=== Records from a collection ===
•••

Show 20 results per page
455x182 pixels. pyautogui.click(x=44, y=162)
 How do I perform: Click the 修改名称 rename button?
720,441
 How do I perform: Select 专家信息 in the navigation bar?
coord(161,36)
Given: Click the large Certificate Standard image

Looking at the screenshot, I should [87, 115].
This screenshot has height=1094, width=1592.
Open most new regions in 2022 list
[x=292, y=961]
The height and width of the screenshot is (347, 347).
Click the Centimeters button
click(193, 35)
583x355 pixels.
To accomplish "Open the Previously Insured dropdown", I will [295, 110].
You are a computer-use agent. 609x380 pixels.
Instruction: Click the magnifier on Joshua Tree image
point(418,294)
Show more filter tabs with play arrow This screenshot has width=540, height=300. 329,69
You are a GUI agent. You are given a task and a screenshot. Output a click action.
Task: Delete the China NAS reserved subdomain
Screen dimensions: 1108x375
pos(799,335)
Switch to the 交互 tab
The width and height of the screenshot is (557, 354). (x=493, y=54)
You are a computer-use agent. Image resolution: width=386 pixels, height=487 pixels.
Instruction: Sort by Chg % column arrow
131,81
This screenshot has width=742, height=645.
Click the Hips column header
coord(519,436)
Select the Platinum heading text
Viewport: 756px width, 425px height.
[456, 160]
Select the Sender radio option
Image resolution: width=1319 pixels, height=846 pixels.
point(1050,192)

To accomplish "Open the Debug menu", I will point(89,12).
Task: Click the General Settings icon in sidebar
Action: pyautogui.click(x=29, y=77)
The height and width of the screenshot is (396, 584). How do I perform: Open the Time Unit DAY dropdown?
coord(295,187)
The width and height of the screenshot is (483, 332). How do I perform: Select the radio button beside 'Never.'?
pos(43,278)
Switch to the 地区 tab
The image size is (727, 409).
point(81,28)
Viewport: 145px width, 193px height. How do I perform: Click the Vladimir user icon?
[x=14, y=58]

•••

=== WHAT THE TASK ASKS ===
This exercise requires the number of lines in the entries holding the word "computer", written alone.

=== REPLY TO THE EXERCISE ===
2